> [Problem set]
**1)** From the essay on never being done, set down the part that opens with the words containing "Despite my well-intentioned" and closes with "to be done.".
**2)** In the essay on never being done, which four things are said to change?
**3)** Restate more briefly the paragraph of the essay on never being done that begins "Nothing lacks potential", keeping its main facts.

Never Done: Making the "Now" Better
I’m never going to be “done” at a point where I’m entirely content with everything that my life has come to.
I am never going to proclaim, with unwavering confidence and belief, that “this is it! I’ve made it! My life is a success!”
As long as I’m still breathing, there is going to exist the sense of curiosity and wonder that I’ve cultivated and innately possess as a human being.
And while there are undoubtedly those moments where I feel as though I could die happy, I don’t anticipate running towards my end any time soon.
I spend a lot of my time, probably more than I can even admit to myself, thinking about the future.
Despite my well-intentioned practice of being present and mindful, I continually wonder what I’ll do for a “career”, about the type of man that I endeavor to be in this world, about what I want to learn and experience and accomplish during my short time on this earth.
It’s important to set goals, to have an idea of the person I aspire to be, and to weave these ideas within the framework of my life in such a way that I have direction and a sense of drive.
Yet I’ve found it important equally important, and tremendously freeing, to keep in mind that I’m not ever going to be done.
There is not a single job, relationship, or moment that will ever quench my thirst to continue living.
Nothing lacks potential for development, and further exploration. Not the most supportive relationship I can fathom, nor the most inspiring job I dream of, nor the fittest, most versatile physical body I can imagine.
Goals change. Aspirations change. People change. Places change.
What doesn’t change, however, is that underlying curiosity that makes life worth living and which also means that we are never done until we’re done.
If I make a billion dollars and retire, life will get boring eventually if I don’t have something else to drive me.
This is not to say we need to work, at least by the conventional understanding of the word, but rather that everyone, no matter their station, needs curiosity and excitement and discipline that we can grow from.
Never Being Done Makes the “Now” Better
Bearing in mind this never ending desire for growth and new experiences helps make real, at least for me, the beauty of the things I am currently doing.
It adds a sense of importance to cultivating that pleasure that comes from doing, without the desire for a particular outcome. Those moments where we do something because we don’t think while we’re doing it: getting lost in our favorite sport, making love, laughing, enjoying a meal with friends.

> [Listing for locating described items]
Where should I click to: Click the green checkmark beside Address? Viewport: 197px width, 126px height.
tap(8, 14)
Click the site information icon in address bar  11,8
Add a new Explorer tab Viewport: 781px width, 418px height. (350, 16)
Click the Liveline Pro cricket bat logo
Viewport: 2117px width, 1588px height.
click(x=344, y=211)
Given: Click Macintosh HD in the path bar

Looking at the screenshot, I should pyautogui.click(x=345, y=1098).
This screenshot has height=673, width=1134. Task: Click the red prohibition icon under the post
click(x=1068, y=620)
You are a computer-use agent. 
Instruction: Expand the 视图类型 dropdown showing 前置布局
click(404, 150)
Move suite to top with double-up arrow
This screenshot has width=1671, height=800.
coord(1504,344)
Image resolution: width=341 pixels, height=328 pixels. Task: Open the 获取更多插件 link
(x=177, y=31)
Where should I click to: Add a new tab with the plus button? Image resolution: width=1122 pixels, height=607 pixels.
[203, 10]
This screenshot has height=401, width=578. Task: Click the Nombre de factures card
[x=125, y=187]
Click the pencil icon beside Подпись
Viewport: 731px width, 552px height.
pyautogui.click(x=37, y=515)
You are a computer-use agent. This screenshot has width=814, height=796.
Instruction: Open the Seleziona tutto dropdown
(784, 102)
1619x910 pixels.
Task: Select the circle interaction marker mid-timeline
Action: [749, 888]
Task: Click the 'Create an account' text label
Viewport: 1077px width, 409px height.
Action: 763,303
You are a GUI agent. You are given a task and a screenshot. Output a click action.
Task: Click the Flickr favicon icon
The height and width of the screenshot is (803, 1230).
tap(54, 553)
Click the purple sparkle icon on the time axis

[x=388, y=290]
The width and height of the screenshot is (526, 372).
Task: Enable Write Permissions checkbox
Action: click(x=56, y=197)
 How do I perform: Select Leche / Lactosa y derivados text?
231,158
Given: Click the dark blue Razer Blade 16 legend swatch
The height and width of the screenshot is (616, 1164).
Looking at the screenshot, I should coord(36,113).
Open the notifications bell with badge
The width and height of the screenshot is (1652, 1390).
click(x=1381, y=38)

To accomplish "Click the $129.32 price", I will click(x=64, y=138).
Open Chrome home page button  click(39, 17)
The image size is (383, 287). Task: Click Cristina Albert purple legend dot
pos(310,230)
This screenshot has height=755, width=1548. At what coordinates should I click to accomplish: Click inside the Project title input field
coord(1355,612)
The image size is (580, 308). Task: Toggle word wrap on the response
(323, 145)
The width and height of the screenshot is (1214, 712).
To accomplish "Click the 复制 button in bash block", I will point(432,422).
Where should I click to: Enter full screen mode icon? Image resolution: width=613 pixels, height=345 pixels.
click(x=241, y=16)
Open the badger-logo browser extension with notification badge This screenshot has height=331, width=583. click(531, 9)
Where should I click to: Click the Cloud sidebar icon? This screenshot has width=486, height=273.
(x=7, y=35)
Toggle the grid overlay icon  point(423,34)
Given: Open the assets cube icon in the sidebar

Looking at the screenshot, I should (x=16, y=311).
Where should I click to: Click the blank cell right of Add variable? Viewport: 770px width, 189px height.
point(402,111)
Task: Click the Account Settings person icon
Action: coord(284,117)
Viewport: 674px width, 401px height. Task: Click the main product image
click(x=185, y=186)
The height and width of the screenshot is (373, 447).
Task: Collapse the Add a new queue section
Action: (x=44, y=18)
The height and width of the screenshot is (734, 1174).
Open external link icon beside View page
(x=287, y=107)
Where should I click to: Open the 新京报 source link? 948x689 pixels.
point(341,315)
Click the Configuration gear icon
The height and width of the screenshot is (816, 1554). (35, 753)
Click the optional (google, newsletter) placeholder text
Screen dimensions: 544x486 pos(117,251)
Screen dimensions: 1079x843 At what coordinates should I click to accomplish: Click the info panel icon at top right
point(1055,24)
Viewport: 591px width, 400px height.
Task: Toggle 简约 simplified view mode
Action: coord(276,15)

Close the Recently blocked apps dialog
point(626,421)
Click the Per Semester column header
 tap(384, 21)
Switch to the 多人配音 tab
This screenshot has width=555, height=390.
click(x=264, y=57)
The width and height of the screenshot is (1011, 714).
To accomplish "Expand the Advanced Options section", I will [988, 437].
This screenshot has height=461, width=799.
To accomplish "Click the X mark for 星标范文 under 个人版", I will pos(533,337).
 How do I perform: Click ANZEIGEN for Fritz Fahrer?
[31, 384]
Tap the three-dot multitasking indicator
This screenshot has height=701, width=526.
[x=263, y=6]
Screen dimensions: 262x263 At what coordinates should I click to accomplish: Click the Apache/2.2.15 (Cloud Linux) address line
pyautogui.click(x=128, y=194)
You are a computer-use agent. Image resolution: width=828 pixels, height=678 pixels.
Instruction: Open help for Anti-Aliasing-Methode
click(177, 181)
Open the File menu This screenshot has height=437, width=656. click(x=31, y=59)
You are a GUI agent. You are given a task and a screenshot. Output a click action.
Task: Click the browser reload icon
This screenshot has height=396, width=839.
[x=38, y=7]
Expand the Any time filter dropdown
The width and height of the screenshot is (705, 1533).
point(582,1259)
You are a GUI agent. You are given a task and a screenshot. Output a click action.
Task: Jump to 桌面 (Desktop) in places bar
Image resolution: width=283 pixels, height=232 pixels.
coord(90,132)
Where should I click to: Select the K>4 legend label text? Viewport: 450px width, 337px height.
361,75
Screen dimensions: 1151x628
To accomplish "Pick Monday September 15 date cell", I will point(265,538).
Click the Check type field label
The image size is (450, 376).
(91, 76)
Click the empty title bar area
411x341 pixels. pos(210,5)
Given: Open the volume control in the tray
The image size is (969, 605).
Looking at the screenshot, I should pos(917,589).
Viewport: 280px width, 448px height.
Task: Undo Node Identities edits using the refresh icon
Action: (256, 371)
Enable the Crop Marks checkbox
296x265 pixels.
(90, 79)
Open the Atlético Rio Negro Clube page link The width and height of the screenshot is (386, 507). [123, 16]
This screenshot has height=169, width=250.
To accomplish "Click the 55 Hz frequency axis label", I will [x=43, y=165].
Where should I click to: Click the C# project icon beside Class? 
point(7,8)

> [Responses per task]
**1)**
Despite my well-intentioned practice of being present and mindful, I continually wonder what I’ll do for a “career”, about the type of man that I endeavor to be in this world, about what I want to learn and experience and accomplish during my short time on this earth.
It’s important to set goals, to have an idea of the person I aspire to be, and to weave these ideas within the framework of my life in such a way that I have direction and a sense of drive.
Yet I’ve found it important equally important, and tremendously freeing, to keep in mind that I’m not ever going to be done.

**2)** Goals, aspirations, people, and places.

**3)** Everything can be developed and explored further, even the most supportive relationship, the most inspiring dream job, or the fittest, most versatile body imaginable.